# Exercise set 6

> The first goal of this exercise is to analyze a fractional factorial design and use **confounding**, **deﬁning contrast(s)**, **generators** and the **resolution**.
>
> In connection with experimental design, we have seen two approaches for checking whether
determined effects are important. These two approaches are based on creating a probability
plot and performing ANOVA. The second goal of this exercise is to use these two approaches.
>
> Finally, we are also going to analyze the results of a more complex experimental design.

## Exercise 6.1

You have recently started a new job in a chocolate bars company. A new and supposedly tasty
chocolate is under development, and the main ingredients that you can vary are:


*  The amount of cocoa ($A$).

*  The number of pecan nuts ($B$).

*  The amount of caramel ($C$).

*  The amount of milk powder ($D$).

*  The amount of sugar ($E$).

*  The amount of vanilla ($F$).

You are tasked with carrying out a maximum of $16$
experiments (limited due to cost
and time constraints) in which the best mixture of
the main ingredients ($A$--$F$)
is found. ("Best" is here determined by a tasting panel of $30$ people.)
For this task, you decide on making a two-level
fractional factorial design.


### 6.1(a)
How many experiments would you have to carry out in a full factorial design?

In [None]:
# Your code here

#### Your answer to question 6.1(a):
*Double click here*

### 6.1(b)
As stated, you can only carry out $16$ experiments. 
Explain what confounding is and why the set up with
$16$ experiments will lead to confounding.

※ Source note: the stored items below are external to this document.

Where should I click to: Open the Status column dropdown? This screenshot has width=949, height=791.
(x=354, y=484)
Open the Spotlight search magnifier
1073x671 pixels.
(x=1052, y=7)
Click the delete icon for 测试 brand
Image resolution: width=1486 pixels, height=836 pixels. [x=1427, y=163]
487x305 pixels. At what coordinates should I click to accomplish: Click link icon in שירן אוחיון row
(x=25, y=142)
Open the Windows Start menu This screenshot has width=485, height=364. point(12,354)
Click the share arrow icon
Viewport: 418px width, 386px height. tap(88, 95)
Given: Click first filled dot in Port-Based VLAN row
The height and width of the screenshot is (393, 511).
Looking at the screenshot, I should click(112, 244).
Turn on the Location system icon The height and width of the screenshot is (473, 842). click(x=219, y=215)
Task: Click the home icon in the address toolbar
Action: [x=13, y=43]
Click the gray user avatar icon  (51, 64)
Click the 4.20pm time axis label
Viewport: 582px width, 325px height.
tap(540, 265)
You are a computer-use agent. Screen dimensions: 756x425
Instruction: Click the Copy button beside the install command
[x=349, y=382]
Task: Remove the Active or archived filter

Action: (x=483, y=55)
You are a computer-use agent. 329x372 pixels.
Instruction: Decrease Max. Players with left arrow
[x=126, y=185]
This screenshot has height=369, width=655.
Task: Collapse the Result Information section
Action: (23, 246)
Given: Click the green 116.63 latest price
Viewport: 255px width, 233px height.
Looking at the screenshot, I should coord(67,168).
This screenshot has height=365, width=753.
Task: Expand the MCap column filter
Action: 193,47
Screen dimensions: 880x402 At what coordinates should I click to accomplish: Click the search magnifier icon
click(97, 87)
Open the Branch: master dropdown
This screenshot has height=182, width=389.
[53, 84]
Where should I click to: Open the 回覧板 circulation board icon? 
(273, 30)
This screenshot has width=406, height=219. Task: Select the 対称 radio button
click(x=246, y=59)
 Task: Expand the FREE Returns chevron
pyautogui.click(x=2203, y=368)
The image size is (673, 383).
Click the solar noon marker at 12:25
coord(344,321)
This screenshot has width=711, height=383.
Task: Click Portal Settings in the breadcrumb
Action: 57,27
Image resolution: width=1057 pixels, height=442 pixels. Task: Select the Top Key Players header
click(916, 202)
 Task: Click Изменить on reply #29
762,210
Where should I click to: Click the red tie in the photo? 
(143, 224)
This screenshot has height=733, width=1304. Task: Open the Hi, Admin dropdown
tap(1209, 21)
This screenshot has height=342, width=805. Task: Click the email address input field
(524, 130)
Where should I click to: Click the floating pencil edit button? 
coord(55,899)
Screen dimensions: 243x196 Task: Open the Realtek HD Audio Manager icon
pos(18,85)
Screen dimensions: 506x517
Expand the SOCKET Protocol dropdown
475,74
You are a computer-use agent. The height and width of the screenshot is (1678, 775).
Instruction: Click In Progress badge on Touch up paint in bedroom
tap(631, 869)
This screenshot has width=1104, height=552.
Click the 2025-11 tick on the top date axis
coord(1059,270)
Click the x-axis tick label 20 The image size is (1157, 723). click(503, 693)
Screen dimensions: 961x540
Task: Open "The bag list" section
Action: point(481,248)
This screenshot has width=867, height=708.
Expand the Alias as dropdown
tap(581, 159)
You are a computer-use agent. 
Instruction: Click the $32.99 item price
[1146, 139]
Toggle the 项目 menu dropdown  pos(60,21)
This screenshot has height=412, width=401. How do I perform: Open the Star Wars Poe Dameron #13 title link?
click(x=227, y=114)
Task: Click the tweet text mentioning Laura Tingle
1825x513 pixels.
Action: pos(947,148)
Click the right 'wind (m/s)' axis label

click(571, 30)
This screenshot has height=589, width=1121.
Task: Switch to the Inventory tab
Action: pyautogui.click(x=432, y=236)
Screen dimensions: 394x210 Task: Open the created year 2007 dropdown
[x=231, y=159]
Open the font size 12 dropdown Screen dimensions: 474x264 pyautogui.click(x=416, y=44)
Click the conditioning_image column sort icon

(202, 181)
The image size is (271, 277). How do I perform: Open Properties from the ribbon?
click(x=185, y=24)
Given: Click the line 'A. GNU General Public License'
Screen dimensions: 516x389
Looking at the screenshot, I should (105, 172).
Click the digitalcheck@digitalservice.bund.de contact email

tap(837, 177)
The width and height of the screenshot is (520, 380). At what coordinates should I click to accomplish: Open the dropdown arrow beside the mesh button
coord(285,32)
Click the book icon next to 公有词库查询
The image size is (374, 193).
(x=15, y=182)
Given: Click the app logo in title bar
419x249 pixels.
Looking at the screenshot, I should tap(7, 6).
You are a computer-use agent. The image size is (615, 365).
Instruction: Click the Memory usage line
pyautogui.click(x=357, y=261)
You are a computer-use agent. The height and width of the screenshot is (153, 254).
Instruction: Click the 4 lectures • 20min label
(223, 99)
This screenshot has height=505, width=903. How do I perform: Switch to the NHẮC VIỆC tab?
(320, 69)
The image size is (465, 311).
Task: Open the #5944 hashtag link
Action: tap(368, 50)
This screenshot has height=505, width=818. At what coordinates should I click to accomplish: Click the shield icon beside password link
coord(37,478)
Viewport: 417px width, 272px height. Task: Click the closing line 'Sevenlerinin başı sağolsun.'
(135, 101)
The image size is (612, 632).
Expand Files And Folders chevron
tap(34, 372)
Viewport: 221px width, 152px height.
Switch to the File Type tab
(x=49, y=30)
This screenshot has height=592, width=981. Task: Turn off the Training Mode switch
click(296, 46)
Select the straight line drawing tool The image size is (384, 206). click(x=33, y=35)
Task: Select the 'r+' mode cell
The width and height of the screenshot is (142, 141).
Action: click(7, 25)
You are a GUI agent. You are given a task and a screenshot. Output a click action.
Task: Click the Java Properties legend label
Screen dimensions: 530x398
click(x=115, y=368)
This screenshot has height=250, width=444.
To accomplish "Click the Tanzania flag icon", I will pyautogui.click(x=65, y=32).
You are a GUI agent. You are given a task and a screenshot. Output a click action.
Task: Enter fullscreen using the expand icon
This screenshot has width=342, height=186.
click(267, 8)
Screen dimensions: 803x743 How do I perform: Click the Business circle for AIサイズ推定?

#### Your answer to question 6.1(b):
*Double click here*

### 6.1(c)
After talking with the chocolate design team, you
decide on the following generators:

*  $E = ABC$.

*  $F = BCD$.

What is a defining contrast, and what are the
defining contrasts in this case?

#### Your answer to question 6.1(c):
*Double click here*

### 6.1(d)
Find the resolution for this design and write out the
short-hand representation of the design on the
form $2^{N-p}_R$. Are any of the main effects
confounded with $2$-factor
interactions? Hint: Consult the summary tables
at [https://www.itl.nist.gov/div898/handbook/pri/section3/pri3347.htm](https://www.itl.nist.gov/div898/handbook/pri/section3/pri3347.htm).

#### Your answer to question 6.1(d):
*Double click here*

### 6.1(e)
Construct the design matrix for the current design but show only the columns for the main effects.

#### Your answer to question 6.1(e):
*Double click here*

### 6.1(f)
Another member of your team suggests doing just $8$ experiments
as this will cut time and cost.
Do you think this is a good idea? Why/why not? What would
the design matrix look like in this case?

In [None]:
# Your code here

#### Your answer to question 6.1(f):
*Double click here*

## Exercise 6.2

After running a set of experiments, you determine the effects
given in Table 1 for $4$ factors: A, B, C, and D.
Use a normal probability plot to identify the important effects among
the ones listed in this table.


**Table 1:** *Effects determined in a set of experiments. Data for [Exercise 6.2](#Exercise-6.2)*


| A    | B    | C     | D     | AB  | AC   | AD   | BC    | BD   | CD    | ABC   | ACD   | BCD   | ABCD  | ABD   |
|:-----|:-----|:------|:------|:----|:-----|:-----|:------|:-----|:------|:------|:------|:------|:------|:------|
| -8.0 | 24.0 | -2.25 | -5.50 | 1.0 | 0.75 | 0.00 | -1.25 | 4.50 | -0.25 | -0.75 | -0.25 | -0.75 | -0.25 | 0.50  |

In [None]:
# Example code to get you started:
import pandas as pd
from matplotlib import pyplot as plt
import numpy as np
import statsmodels.api as sm
import seaborn as sns  # Styling of plots

%matplotlib notebook
sns.set_theme(style="ticks", context="notebook", palette="muted")

effects = [
    ("A", -8.00),
    ("B", 24.00),
    ("C", -2.25),
    ("D", -5.50),
    ("AB", 1.00),
    ("AC", 0.75),
    ("AD", 0.00),
    ("BC", -1.25),
    ("BD", 4.50),
    ("CD", -0.25),
    ("ABC", -0.75),
    ("ACD", -0.25),
    ("BCD", -0.75),
    ("ABCD", -0.25),
    ("ABD", 0.50),
]

table1 = pd.DataFrame(effects, columns=["factor", "effect"])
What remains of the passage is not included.